▶ **Brief A**:
Decide whether each statement below agrees with the passage on Guantanamo detainees, answering yes or no and quoting the deciding words of the passage.
(i) The bill would permit temporary transfers of detainees for emergency medical treatment.
(ii) Detainees who plead guilty would be required to serve their sentences in the United States.
(iii) Twenty of the detainees still at Guantanamo have been charged or convicted in the military commission system.
▶ **Brief B**:
Answer these questions using the passage on Guantanamo detainees.
(i) What position does Raha Wala hold?
(ii) By what means would detainees be able to plead guilty in civilian courts?
(iii) How many detainees remain at Guantanamo?
▶ **Brief C**:
Write the next part of the passage on Guantanamo detainees, picking up after its final sentence.

▶ **Extract provided**:

────────────────────

That would severely hamstring President Obama’s plan to close the detention facility before he leaves office; as his vision relies on housing some detainees in stateside prisons.

But the bill would allow temporary transfers for emergency medical treatment.

“Allowing detainees to be transferred to the United States for medical treatment is a good first step, but in the interest of justice and national security Congress ought to remove the ban on transfers to the United States entirely,” Raha Wala, director of national security advocacy at Human Rights First, wrote in a statement.

The bill would also allow detainees to plead guilty to criminal charges in civilian courts in the United States via teleconference. Those who plead guilty would be allowed to serve out their sentences in foreign countries.

Right now, civilian court is inaccessible to detainees because of the ban on transfers to the United States. Instead, detainees who are being prosecuted are subject to military commissions, which critics have decried as dysfunctional.

Of the 80 detainees still at Guantanamo, 10 have been charged or convicted in the military commission system.

Civilian court offers detainees the advantage of pleading guilty to several offenses, such as conspiracy and providing material support to terrorism, that aren’t available in military commissions because they are not war crimes.

────────────────────

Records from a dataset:
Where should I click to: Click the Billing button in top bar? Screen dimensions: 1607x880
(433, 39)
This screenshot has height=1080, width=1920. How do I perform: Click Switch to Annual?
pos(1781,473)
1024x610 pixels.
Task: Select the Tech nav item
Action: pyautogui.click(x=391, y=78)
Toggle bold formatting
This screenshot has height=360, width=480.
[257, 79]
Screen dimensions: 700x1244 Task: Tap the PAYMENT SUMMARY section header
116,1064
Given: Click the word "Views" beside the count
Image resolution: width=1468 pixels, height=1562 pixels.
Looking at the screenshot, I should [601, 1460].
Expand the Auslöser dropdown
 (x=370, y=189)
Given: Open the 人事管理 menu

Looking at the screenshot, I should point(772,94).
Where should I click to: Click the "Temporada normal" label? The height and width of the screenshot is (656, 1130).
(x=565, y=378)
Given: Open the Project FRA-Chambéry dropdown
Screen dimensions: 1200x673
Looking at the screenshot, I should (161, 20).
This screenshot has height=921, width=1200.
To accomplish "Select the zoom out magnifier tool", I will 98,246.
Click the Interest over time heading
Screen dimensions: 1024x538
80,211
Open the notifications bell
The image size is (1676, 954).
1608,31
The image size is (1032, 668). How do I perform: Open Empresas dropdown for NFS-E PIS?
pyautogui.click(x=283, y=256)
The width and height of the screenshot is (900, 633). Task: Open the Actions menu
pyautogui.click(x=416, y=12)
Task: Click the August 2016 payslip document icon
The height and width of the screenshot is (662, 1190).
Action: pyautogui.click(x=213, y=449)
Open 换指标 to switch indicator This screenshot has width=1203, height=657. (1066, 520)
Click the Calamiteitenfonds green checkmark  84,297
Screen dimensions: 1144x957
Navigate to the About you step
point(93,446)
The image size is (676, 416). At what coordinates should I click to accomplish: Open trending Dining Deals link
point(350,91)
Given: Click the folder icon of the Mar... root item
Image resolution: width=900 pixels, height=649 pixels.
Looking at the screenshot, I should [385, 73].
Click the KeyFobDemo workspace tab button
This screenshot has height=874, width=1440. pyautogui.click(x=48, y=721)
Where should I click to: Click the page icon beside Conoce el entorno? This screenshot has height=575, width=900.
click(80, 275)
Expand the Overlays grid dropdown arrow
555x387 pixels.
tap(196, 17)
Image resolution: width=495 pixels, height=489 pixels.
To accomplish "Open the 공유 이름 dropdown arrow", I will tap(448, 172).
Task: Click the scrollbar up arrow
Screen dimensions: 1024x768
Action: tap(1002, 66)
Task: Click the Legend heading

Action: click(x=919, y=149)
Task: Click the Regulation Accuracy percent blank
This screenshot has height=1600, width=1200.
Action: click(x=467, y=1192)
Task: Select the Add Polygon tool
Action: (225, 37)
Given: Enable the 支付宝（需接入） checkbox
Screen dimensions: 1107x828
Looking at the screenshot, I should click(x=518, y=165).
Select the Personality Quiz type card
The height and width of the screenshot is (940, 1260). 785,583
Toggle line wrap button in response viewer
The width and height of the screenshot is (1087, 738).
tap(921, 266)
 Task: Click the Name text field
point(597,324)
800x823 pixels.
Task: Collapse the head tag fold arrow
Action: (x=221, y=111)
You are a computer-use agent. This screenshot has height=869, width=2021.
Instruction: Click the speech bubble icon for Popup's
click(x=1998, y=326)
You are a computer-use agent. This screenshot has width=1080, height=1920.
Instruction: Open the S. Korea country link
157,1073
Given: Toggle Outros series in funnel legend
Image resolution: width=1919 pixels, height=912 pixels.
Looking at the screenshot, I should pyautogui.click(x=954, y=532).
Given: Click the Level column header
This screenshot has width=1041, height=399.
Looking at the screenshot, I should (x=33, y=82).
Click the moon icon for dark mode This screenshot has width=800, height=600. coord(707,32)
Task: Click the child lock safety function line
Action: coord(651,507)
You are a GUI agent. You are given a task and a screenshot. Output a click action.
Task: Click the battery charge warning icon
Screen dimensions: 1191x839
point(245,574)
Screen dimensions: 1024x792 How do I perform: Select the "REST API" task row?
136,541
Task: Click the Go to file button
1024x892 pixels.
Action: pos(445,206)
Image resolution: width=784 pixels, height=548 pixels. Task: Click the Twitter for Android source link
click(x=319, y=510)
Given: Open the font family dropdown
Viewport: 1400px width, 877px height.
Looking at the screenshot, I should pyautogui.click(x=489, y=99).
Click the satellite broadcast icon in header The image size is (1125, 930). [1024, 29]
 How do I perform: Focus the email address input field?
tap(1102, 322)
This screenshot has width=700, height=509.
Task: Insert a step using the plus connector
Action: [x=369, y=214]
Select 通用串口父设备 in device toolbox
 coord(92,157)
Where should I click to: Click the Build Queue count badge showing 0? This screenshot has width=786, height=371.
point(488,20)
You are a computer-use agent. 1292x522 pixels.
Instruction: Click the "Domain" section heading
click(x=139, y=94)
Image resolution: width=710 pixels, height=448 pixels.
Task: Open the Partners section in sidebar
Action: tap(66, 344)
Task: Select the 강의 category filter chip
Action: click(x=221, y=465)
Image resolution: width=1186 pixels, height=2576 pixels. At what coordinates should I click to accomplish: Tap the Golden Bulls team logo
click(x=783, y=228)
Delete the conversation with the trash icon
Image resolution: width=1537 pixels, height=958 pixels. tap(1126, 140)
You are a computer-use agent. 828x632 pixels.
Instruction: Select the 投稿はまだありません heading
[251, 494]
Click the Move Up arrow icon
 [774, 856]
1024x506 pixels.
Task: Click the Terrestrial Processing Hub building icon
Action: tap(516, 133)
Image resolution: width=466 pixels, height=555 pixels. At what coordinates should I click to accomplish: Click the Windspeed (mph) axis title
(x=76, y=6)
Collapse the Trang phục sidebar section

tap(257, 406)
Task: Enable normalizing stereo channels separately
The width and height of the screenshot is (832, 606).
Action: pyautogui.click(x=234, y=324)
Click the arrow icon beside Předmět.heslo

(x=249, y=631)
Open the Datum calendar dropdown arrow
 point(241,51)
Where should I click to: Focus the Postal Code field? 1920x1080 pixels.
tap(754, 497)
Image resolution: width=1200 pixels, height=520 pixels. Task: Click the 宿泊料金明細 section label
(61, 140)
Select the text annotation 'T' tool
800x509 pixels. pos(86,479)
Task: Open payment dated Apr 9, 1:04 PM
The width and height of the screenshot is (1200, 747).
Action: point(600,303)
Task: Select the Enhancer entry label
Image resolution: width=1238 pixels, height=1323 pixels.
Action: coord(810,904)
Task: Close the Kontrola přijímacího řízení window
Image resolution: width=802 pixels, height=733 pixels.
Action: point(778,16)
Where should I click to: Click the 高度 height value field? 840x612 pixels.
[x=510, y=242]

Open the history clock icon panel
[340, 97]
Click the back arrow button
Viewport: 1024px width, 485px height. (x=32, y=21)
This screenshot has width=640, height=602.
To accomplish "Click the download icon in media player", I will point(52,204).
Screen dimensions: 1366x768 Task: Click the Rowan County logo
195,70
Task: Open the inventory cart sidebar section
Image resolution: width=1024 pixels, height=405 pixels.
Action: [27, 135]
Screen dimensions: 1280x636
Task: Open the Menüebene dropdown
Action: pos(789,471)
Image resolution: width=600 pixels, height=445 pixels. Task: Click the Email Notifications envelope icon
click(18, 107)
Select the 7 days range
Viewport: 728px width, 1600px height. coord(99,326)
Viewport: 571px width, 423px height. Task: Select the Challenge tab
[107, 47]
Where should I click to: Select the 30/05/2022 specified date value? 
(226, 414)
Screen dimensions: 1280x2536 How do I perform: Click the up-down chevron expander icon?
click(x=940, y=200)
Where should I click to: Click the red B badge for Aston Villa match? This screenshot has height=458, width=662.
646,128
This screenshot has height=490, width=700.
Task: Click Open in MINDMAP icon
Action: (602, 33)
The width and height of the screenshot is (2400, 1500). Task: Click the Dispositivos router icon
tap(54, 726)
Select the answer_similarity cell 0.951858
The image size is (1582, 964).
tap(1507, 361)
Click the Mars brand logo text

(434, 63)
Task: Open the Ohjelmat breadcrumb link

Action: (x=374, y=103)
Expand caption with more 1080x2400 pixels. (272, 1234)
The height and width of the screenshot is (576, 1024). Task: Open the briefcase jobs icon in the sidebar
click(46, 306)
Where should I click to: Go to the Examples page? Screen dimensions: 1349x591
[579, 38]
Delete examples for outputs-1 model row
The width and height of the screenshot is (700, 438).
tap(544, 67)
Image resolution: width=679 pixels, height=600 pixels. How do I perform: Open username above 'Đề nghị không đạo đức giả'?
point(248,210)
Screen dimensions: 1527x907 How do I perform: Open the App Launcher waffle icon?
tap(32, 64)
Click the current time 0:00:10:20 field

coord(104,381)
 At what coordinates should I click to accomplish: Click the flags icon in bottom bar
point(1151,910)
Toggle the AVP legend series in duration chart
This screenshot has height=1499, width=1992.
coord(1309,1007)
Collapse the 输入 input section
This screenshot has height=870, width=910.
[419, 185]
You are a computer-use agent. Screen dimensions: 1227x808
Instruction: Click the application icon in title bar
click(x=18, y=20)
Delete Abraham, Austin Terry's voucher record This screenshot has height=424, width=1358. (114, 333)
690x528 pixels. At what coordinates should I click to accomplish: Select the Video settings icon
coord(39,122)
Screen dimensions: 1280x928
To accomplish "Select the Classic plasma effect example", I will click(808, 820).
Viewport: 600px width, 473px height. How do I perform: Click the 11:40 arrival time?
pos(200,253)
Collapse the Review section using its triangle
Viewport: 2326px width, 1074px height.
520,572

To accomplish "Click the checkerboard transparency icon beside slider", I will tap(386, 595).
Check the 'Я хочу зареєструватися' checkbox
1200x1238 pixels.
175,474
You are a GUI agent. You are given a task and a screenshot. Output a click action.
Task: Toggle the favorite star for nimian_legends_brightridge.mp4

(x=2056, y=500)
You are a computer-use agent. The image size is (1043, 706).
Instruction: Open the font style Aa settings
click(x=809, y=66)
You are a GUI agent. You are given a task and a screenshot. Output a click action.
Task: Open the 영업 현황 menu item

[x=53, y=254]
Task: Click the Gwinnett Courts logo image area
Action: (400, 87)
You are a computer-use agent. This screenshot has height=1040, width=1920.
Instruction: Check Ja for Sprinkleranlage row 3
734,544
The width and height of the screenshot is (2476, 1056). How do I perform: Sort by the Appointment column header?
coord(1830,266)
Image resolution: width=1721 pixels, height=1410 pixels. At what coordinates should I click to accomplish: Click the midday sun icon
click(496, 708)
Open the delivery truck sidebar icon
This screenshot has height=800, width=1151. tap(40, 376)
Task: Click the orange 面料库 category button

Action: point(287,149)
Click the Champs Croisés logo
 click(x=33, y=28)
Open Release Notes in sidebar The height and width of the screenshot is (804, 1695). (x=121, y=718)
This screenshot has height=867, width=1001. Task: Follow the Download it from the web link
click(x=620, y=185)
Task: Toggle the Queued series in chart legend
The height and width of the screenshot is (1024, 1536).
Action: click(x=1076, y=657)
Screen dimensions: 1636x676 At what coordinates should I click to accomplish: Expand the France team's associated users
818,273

────────────────────

▶ **Reply A**:
(i) Yes: "But the bill would allow temporary transfers for emergency medical treatment."
(ii) No: "Those who plead guilty would be allowed to serve out their sentences in foreign countries."
(iii) No: "Of the 80 detainees still at Guantanamo, 10 have been charged or convicted in the military commission system."

▶ **Reply B**:
(i) Director of national security advocacy at Human Rights First.
(ii) Via teleconference.
(iii) 80.

▶ **Reply C**:
Also unlike military commissions, civilian courts can count previous time in custody toward any sentence.

“It’s important to allow a civilian court option for Guantanamo detainees, because from a legal and policy perspective the indefinite detention and military commissions options at Guantanamo are a total disaster,” Wala said.

The Center for Constitutional Rights is also in strong support of the provision.

“If a detainee wants to plead guilty and cooperate with the government, there’s no conceivable reason why that shouldn’t happen,” said Wells Dixon, a lawyer the center who represents Guantanamo detainees.

The provision could help close the facility, he added, as detainees who are part of the so-called “irreducible minimum” could plead guilty in civilian court.

Neither provision is in the House version of the bill. So even if they pass the full Senate, they could change when the two chambers reconcile their versions of the bill.

The language on transfers for medical care has been in the Senate version in the past, only to be stripped out when the two chambers craft a conference version of the bill.

“We hold out hope this time will be different, but it’s anybody’s guess,” Dixon said. “Certainly, the detainee population is aging, and because there’s so little health care at Guantanamo, currently minor health care problems become chronic problems, and Guantanamo just doesn’t have the ability to deal with those problems.”